LA SEGUNDA REGLA UNIVERSAL DEBERÍA SER : EL QUE A HIERRO MATA , A HIERRO MUERE .


*• “En la felicidad y el sufrimiento deberemos abstenernos de infligir a los demás, aquello que no nos gustaría que nos infligieran”.
Mahavira: Yogashastra 2, 20 (Jainismo)
• “No hieras a los otros con aquello que te hace sufrir a ti”.
Buda.
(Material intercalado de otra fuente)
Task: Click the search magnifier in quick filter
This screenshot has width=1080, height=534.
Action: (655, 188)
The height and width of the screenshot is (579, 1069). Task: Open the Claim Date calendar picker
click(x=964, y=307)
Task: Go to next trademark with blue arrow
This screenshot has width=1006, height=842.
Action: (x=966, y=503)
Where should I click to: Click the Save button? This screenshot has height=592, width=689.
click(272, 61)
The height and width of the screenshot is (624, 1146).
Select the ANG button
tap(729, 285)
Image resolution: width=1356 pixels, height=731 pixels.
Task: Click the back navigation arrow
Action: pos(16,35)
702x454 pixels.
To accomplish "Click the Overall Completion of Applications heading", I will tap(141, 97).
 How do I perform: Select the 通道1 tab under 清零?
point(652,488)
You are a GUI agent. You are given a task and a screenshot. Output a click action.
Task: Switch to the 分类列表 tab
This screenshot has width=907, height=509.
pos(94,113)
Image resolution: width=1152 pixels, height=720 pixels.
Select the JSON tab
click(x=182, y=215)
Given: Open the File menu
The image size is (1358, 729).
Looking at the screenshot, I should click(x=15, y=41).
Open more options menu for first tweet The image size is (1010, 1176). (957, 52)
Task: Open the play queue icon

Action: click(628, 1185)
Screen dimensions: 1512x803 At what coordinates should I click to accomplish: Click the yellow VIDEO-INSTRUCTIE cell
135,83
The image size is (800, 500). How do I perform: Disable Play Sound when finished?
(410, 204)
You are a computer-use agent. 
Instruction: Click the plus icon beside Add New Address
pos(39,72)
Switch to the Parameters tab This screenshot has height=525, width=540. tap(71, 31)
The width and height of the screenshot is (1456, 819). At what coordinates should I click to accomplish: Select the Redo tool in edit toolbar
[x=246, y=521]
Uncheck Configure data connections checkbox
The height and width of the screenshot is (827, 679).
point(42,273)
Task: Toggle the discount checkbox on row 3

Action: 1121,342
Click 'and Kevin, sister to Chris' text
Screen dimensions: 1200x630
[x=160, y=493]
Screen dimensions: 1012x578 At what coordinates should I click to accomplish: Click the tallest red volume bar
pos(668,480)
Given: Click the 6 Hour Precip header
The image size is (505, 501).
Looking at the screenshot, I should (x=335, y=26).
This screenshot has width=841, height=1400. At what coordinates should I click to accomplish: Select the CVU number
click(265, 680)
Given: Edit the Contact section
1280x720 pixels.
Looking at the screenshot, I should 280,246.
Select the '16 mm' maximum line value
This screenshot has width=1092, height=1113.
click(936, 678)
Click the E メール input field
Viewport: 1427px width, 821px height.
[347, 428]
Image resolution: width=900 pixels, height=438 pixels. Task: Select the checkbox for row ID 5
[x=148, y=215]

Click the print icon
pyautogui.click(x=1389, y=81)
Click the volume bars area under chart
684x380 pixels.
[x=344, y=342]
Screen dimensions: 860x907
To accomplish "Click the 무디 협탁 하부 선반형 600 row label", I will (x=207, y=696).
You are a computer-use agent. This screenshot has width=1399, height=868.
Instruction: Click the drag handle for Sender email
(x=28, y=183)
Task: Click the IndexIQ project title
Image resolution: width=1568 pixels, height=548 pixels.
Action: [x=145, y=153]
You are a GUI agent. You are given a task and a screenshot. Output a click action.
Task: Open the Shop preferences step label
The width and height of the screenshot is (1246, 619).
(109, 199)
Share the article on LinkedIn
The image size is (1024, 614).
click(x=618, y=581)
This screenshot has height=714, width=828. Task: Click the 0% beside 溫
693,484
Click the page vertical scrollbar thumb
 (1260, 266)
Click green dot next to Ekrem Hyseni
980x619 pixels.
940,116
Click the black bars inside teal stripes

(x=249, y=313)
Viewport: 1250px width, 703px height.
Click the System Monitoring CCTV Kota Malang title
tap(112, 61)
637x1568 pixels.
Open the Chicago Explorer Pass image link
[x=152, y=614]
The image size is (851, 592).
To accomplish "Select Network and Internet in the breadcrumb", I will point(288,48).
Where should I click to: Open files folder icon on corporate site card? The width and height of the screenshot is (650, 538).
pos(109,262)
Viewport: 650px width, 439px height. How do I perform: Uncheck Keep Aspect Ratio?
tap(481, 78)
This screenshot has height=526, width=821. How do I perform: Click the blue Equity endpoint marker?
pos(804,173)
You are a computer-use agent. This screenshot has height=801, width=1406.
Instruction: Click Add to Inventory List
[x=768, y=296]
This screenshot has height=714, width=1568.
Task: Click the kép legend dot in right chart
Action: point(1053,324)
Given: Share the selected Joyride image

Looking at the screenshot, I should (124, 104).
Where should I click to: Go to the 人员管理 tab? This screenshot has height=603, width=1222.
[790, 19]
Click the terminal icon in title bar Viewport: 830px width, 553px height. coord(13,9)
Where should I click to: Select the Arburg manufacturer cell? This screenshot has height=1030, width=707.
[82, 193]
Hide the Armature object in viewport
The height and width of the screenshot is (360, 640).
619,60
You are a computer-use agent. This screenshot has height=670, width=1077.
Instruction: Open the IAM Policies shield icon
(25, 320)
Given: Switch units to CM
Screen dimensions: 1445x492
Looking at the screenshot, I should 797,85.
Sutta Pitaka, Udanavagga 5, 18 (Budismo)
• “Lo que no querrías que te hiciesen, tú no lo hagas a los demás”.
Confucio: Analecta 15, 23 (Confucionismo)
• “No hagas a los otros aquello que, si te hiciesen a ti, te causaría pena”.
Mahabharata 5, 15, 17 (Hinduísmo)
• “La buena naturaleza es aquella que se reprime para no hacer al otro aquello que no sería bueno para ella”.
Dadistan-i-Denik 49, 5 (Zoroastrismo)
• “Lo que para ti es detestable, no lo hagas tú a tu prójimo. Esta es toda la ley, el resto son comentarios”.
Hillel: Talmud bab Shabbat 31ª (Judaísmo)
• “Tal como querríais que la gente actuara respecto a vosotros, actuad vosotros así respecto a la gente”.
Jesús, Evangelio de Lucas 6, 31 (Cristianismo)
• “No deseéis para los demás, aquello que no deseáis para vosotros mismos”.
Baha’u’ llah; Kitab-i-Aqdas, 148 (Bahá’i)
• “Lo que os irrita de la conducta de los otros respecto a vosotros, no se lo hagáis a ellos”.
Isócrates, Nicocles 61 (Filósofo griego)
• “No hagas tú aquello que aborreces en otros”.
Pitágoras, 580 a. C. (Filósofo griego)
• “Ninguno de vosotros es realmente creyente mientras no quiera para su hermano aquello que quiera para sí mismo”.
Mahoma: 13º de los cuarenta hadiths de Nawawi*


----------



## Tumama (11 Sep 2020)

ATARAXIO dijo:


> *• “En la felicidad y el sufrimiento deberemos abstenernos de infligir a los demás, aquello que no nos gustaría que nos infligieran”.
> Mahavira: Yogashastra 2, 20 (Jainismo)
> • “No hieras a los otros con aquello que te hace sufrir a ti”.
> Buda. Sutta Pitaka, Udanavagga 5, 18 (Budismo)
> ...



Que esclarecedora compilación, ¡gracias!


----------



## ATARAXIO (11 Sep 2020)

Tumama dijo:


> Que esclarecedora compilación, ¡gracias!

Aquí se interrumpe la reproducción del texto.